= Your assignment =
Sort through the listing below and keep each line with the word "green". Copy those.

= Extracted information =
((
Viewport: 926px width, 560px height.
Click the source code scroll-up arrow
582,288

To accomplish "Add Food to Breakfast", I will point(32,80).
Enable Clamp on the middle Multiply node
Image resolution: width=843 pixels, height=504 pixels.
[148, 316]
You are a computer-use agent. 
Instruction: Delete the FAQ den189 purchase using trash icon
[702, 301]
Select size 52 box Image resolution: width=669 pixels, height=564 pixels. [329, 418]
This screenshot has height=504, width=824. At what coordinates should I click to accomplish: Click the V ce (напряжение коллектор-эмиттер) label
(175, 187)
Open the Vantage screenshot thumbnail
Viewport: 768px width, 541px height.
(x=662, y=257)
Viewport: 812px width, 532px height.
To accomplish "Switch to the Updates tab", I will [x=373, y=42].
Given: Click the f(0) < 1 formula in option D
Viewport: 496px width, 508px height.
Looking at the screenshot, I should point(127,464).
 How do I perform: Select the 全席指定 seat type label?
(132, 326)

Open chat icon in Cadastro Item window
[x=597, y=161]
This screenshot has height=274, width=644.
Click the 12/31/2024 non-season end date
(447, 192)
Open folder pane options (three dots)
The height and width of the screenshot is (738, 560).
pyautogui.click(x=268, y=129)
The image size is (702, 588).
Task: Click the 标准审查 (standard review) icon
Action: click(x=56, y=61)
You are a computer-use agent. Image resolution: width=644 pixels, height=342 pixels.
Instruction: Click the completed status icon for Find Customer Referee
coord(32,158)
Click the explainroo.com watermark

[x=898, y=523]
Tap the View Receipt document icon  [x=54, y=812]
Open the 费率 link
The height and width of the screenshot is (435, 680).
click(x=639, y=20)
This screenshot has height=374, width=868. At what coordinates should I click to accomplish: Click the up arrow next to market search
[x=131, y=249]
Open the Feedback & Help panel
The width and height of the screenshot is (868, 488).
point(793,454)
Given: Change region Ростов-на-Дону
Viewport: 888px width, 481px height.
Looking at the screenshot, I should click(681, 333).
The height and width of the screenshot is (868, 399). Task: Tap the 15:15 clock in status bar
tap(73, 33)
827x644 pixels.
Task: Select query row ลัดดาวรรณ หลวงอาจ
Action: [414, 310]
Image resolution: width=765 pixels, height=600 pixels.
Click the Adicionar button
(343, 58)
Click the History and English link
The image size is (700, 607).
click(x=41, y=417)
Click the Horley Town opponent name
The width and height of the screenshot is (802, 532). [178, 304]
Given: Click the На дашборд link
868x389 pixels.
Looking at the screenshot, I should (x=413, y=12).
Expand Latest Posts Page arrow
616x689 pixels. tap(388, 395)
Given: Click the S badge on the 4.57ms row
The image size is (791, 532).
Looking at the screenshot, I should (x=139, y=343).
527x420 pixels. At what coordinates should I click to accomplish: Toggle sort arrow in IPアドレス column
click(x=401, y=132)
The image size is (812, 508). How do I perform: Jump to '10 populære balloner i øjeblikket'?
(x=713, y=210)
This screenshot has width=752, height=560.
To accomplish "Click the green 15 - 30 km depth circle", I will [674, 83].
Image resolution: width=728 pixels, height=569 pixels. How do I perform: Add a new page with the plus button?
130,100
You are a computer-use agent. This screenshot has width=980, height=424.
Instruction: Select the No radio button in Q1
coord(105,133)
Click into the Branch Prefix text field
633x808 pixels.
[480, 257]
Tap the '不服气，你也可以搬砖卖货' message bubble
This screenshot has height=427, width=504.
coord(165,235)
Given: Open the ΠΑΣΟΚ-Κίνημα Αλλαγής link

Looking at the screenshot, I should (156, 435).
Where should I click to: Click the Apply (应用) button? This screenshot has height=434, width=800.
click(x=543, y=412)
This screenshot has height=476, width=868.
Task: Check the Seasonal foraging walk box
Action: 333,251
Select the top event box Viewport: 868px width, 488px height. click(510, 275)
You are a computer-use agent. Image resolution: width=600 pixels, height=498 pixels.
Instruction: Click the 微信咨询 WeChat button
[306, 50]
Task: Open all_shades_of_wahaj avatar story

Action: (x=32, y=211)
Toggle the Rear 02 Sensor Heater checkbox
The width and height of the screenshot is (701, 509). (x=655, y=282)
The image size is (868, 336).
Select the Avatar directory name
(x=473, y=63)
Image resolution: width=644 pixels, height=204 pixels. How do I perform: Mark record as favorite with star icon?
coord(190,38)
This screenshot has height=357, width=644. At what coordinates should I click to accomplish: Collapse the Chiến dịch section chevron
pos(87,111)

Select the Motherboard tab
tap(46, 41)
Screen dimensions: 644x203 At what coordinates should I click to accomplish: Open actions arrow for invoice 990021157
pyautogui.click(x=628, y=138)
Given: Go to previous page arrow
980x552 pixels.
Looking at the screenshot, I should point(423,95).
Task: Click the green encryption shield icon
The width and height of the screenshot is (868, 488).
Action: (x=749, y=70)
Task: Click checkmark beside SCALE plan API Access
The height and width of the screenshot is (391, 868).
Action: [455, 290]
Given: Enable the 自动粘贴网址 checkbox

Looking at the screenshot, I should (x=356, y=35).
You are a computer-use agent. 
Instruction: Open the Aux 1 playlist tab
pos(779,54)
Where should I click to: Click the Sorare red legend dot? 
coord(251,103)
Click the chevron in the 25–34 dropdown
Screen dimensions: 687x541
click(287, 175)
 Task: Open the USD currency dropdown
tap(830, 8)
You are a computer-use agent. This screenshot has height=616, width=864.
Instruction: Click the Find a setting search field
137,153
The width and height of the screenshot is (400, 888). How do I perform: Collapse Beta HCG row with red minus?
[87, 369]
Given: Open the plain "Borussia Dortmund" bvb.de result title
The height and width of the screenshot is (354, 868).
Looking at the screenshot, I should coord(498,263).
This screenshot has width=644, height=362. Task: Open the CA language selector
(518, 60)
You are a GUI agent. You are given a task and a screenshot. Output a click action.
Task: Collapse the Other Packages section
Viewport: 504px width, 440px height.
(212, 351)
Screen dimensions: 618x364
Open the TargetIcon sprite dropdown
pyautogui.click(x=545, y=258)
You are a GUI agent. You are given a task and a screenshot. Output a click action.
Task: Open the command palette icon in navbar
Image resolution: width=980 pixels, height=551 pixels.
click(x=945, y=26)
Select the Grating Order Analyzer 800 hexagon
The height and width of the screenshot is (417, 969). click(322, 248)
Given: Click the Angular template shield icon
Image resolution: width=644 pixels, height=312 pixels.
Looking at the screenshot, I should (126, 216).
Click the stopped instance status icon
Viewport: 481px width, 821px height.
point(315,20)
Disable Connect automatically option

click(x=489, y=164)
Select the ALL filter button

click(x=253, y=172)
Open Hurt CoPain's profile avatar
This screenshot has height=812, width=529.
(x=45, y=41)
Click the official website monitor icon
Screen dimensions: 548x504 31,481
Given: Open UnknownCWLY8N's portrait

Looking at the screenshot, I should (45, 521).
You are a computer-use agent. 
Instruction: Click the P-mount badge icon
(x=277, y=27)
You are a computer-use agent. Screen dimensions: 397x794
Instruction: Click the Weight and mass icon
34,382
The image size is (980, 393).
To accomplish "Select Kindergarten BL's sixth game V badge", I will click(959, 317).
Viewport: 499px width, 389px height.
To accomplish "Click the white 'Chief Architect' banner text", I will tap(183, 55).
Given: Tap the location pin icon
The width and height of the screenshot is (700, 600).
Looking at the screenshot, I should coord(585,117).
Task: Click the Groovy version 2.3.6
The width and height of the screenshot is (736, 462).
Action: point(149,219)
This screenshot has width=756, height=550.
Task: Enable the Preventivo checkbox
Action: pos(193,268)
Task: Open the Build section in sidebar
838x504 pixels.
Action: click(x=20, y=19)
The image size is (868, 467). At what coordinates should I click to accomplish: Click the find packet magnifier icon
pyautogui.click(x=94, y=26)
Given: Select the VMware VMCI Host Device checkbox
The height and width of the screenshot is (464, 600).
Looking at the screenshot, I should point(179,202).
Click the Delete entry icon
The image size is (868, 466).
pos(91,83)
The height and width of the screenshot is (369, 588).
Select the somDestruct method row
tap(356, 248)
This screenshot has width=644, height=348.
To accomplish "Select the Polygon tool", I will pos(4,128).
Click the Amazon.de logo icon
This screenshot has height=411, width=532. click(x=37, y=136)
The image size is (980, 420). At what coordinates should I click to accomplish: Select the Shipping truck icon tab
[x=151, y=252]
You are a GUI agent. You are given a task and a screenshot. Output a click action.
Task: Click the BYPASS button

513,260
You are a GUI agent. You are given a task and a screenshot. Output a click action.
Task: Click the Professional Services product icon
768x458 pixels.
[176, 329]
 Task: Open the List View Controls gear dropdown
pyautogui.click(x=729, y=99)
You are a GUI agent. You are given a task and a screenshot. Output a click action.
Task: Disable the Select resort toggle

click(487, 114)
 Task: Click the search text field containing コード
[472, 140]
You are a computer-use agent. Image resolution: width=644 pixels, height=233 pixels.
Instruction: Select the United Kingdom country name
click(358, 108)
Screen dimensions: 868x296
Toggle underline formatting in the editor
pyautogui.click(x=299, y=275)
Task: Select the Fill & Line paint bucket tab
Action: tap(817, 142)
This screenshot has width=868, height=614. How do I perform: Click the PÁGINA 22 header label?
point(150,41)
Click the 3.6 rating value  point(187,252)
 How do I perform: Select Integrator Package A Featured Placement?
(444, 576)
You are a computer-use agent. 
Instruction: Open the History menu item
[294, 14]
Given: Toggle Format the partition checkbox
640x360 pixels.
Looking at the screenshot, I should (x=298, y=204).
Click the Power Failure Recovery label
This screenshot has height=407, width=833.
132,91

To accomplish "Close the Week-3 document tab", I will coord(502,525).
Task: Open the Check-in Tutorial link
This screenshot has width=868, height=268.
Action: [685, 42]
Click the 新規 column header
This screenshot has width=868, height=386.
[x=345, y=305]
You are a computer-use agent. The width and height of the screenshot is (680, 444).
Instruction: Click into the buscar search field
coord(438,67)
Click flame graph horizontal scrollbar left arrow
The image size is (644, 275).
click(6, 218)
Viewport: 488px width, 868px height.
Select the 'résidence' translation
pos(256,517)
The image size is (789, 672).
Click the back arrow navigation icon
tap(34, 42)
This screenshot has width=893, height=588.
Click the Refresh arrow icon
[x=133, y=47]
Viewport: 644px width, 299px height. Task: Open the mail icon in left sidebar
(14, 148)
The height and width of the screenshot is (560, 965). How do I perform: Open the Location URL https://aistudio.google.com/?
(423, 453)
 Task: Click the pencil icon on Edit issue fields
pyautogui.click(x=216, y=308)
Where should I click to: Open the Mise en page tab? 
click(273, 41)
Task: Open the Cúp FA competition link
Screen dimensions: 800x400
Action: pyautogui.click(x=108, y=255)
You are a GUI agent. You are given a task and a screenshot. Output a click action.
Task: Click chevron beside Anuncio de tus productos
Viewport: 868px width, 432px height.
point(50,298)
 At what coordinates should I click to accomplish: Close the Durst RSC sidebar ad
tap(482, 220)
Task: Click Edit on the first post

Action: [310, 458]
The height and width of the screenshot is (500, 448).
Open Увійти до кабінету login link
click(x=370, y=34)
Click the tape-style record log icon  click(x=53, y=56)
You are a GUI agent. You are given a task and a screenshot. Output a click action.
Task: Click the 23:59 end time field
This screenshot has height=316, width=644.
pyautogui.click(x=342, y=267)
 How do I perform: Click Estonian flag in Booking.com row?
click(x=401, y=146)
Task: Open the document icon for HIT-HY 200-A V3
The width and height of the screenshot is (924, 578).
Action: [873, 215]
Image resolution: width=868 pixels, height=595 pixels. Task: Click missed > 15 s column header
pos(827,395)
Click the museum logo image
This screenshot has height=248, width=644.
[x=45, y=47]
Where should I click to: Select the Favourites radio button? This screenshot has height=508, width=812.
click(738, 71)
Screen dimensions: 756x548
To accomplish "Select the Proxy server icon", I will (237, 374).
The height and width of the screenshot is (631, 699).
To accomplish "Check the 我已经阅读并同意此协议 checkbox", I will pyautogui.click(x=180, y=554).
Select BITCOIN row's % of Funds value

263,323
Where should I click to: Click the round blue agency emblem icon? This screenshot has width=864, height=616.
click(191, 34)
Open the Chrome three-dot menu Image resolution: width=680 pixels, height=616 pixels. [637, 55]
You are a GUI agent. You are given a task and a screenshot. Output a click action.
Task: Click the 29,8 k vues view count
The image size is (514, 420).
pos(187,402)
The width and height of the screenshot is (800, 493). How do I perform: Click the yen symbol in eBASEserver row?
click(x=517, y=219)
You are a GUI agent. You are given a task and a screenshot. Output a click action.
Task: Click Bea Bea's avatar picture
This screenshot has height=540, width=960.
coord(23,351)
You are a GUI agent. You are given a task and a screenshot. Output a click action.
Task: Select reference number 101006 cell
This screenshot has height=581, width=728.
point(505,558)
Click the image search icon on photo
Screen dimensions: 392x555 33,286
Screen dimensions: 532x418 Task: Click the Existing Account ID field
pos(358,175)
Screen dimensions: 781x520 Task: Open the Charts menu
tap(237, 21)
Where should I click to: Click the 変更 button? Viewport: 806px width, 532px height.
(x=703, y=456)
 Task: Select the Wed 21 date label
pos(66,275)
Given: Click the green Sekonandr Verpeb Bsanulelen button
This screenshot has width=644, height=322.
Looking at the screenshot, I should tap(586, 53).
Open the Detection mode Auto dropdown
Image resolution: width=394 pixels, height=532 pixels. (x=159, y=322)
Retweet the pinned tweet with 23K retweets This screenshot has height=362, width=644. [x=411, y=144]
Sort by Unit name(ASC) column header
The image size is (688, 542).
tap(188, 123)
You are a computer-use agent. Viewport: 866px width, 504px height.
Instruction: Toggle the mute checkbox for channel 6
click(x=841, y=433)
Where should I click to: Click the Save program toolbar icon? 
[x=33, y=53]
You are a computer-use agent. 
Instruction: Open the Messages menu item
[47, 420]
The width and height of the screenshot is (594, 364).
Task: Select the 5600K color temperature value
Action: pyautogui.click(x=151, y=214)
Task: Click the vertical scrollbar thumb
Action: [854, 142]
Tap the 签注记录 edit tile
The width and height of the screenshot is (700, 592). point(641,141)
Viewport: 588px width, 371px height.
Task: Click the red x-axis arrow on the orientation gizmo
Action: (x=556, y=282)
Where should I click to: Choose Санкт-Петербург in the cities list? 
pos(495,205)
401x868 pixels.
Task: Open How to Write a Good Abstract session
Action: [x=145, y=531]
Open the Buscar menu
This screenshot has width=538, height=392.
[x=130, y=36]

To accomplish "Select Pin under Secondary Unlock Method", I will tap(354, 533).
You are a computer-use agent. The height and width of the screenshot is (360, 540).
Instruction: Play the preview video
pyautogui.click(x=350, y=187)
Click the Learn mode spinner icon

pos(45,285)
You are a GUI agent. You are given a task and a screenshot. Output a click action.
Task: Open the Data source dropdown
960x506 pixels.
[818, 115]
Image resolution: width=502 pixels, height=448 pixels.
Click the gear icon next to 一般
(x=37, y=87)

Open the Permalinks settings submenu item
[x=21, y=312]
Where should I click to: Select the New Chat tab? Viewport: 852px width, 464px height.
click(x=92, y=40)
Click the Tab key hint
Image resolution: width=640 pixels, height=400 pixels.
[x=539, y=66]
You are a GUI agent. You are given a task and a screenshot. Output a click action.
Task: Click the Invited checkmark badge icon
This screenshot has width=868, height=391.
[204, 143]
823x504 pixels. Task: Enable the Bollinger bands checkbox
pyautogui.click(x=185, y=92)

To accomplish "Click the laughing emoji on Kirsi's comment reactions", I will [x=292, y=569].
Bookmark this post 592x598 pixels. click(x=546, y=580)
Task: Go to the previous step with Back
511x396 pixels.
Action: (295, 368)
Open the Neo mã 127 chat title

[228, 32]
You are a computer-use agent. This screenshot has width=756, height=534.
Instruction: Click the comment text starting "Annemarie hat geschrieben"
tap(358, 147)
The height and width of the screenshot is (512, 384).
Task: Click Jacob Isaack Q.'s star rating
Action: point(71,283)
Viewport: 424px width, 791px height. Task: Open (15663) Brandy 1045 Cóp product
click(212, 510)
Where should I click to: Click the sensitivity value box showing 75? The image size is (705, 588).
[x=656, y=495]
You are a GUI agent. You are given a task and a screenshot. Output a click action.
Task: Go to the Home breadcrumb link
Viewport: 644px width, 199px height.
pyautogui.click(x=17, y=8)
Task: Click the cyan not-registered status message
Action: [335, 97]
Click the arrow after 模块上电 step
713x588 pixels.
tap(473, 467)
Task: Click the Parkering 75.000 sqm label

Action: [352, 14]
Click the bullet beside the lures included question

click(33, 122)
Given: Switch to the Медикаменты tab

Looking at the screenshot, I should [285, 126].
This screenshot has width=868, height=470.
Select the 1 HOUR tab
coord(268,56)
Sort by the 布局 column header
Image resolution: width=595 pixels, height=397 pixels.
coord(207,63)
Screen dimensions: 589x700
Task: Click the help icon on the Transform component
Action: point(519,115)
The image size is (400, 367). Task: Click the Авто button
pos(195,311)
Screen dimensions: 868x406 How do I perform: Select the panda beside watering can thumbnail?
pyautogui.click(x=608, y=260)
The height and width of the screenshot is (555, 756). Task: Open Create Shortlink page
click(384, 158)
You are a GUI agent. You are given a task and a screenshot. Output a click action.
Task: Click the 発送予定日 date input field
))
= Exercise response =
To accomplish "Click the green 15 - 30 km depth circle", I will [674, 83].
Task: Click the green encryption shield icon
Given: Click the green Sekonandr Verpeb Bsanulelen button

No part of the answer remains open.